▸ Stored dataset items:

** Start **

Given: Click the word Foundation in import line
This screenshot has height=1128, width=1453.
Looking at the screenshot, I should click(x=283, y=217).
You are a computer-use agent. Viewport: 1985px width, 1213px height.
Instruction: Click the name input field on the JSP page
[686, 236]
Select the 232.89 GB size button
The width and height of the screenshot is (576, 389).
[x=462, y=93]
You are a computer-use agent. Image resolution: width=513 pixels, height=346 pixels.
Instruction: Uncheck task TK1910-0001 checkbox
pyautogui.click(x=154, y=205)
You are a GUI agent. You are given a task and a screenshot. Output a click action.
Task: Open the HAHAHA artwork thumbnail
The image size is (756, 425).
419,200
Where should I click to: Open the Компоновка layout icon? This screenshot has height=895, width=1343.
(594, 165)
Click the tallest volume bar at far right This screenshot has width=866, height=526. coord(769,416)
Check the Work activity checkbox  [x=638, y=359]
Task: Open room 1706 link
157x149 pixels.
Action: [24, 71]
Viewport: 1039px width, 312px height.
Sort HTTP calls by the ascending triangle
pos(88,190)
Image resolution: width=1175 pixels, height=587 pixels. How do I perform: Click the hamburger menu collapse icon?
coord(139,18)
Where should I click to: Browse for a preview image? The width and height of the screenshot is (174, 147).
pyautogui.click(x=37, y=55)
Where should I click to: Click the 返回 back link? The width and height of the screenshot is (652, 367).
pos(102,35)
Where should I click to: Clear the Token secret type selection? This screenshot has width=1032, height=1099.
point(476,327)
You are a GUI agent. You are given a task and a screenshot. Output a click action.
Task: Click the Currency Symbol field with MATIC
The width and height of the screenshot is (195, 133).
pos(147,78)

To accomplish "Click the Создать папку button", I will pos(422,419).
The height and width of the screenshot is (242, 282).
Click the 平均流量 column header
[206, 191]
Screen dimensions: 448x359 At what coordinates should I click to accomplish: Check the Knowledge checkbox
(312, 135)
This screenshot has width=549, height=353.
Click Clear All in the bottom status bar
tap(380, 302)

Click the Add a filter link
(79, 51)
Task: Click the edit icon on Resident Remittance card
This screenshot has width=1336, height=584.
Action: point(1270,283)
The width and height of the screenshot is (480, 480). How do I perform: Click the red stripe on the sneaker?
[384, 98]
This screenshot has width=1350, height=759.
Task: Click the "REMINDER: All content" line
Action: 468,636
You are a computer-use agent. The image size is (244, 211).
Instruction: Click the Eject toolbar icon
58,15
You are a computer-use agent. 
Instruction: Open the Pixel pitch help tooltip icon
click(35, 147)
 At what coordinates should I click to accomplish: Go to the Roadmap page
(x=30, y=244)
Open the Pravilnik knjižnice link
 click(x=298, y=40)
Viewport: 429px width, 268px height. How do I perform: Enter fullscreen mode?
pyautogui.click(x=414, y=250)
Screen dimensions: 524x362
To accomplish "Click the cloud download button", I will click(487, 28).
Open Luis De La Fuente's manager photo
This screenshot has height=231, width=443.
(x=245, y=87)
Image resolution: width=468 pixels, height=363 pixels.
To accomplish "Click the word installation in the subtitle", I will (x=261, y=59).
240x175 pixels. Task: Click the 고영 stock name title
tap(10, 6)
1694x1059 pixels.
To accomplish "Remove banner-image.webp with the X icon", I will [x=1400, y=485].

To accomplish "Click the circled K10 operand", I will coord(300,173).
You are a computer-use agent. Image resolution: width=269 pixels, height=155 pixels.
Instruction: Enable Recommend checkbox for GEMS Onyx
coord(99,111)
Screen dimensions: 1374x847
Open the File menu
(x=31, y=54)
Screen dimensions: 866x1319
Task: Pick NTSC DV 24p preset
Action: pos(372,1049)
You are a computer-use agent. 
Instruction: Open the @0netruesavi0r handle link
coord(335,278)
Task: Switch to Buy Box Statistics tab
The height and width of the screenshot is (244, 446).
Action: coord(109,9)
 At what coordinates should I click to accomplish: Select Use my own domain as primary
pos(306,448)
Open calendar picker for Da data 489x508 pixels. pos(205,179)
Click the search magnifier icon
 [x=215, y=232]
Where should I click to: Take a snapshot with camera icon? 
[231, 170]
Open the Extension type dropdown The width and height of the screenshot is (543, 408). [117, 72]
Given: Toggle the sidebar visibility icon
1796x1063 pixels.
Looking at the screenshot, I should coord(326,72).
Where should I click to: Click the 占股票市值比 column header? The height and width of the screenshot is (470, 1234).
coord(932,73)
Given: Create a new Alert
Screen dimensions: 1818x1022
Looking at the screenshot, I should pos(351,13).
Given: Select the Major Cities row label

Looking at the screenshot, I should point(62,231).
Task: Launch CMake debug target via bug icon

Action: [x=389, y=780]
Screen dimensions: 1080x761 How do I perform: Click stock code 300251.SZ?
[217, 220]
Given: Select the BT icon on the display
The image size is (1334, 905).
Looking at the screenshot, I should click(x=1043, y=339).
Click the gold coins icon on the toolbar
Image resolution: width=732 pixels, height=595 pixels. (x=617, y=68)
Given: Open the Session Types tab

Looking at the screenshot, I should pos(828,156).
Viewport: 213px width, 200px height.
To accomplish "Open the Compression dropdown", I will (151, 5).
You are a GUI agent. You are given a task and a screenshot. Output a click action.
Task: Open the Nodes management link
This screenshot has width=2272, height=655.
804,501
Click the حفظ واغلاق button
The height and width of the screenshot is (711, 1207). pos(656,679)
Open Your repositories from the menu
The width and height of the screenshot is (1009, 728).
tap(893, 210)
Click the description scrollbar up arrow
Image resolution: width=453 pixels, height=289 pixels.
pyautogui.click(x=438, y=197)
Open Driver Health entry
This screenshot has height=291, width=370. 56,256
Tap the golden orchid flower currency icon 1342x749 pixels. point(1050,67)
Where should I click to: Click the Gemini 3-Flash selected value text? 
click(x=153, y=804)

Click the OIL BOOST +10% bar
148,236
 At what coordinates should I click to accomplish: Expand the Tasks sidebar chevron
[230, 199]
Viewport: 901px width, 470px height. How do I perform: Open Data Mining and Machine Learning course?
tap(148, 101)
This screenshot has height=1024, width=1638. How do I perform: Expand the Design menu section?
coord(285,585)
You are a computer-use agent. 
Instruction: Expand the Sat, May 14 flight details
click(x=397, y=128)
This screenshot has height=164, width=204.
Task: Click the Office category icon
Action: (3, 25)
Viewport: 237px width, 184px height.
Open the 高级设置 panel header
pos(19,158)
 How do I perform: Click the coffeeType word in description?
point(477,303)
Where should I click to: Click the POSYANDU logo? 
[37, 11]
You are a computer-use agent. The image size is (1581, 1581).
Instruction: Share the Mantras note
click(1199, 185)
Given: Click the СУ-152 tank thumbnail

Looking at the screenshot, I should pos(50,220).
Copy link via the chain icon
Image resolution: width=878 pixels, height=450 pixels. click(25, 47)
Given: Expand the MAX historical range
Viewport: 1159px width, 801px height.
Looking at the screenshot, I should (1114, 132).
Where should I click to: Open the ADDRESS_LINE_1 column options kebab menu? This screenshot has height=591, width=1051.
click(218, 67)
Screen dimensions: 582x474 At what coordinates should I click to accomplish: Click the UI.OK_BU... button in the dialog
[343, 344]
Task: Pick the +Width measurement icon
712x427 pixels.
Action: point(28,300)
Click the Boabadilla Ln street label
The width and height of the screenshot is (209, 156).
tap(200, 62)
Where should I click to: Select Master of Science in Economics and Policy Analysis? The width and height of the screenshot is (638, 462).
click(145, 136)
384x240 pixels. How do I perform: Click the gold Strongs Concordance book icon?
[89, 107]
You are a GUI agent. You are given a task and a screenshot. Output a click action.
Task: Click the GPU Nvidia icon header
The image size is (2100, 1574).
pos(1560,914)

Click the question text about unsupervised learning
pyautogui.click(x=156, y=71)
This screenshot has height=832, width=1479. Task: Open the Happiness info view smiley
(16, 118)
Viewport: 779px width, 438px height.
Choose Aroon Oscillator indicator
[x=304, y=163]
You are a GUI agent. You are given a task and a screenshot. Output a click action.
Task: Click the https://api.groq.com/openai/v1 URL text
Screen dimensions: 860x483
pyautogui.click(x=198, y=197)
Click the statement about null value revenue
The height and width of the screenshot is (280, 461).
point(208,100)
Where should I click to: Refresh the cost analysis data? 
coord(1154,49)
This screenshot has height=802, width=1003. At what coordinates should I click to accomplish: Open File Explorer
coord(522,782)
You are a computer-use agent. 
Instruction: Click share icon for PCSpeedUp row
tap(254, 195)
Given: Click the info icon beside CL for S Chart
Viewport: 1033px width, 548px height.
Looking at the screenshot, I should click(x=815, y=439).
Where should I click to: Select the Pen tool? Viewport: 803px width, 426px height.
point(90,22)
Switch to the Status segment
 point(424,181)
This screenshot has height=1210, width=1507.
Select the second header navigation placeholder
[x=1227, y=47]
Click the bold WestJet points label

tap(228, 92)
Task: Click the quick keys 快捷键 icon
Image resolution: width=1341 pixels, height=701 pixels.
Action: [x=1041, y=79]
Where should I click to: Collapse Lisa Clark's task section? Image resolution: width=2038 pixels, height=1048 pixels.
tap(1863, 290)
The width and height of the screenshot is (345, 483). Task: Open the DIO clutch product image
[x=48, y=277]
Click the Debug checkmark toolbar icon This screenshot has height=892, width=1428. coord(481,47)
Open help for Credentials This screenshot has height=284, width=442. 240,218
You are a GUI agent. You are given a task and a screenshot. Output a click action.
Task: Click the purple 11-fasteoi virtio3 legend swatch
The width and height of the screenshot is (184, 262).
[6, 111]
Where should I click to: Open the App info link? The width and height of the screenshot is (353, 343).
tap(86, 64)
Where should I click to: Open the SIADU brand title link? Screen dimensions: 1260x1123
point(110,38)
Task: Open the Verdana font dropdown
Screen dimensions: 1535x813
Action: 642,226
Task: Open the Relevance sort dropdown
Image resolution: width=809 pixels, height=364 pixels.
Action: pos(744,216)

** End **

Rewrite the items from the line with "This screenshot has height=802, width=1003." through the last line of the items, changing "Verdana" to "Helvetica" and leaving everything else unchanged.

▸ Solution to the exercise:
This screenshot has height=802, width=1003. At what coordinates should I click to accomplish: Open File Explorer
coord(522,782)
You are a computer-use agent. 
Instruction: Click share icon for PCSpeedUp row
tap(254, 195)
Given: Click the info icon beside CL for S Chart
Viewport: 1033px width, 548px height.
Looking at the screenshot, I should click(x=815, y=439).
Where should I click to: Select the Pen tool? Viewport: 803px width, 426px height.
point(90,22)
Switch to the Status segment
 point(424,181)
This screenshot has height=1210, width=1507.
Select the second header navigation placeholder
[x=1227, y=47]
Click the bold WestJet points label

tap(228, 92)
Task: Click the quick keys 快捷键 icon
Image resolution: width=1341 pixels, height=701 pixels.
Action: [x=1041, y=79]
Where should I click to: Collapse Lisa Clark's task section? Image resolution: width=2038 pixels, height=1048 pixels.
tap(1863, 290)
The width and height of the screenshot is (345, 483). Task: Open the DIO clutch product image
[x=48, y=277]
Click the Debug checkmark toolbar icon This screenshot has height=892, width=1428. coord(481,47)
Open help for Credentials This screenshot has height=284, width=442. 240,218
You are a GUI agent. You are given a task and a screenshot. Output a click action.
Task: Click the purple 11-fasteoi virtio3 legend swatch
The width and height of the screenshot is (184, 262).
[6, 111]
Where should I click to: Open the App info link? The width and height of the screenshot is (353, 343).
tap(86, 64)
Where should I click to: Open the SIADU brand title link? Screen dimensions: 1260x1123
point(110,38)
Task: Open the Helvetica font dropdown
Screen dimensions: 1535x813
Action: 642,226
Task: Open the Relevance sort dropdown
Image resolution: width=809 pixels, height=364 pixels.
Action: pos(744,216)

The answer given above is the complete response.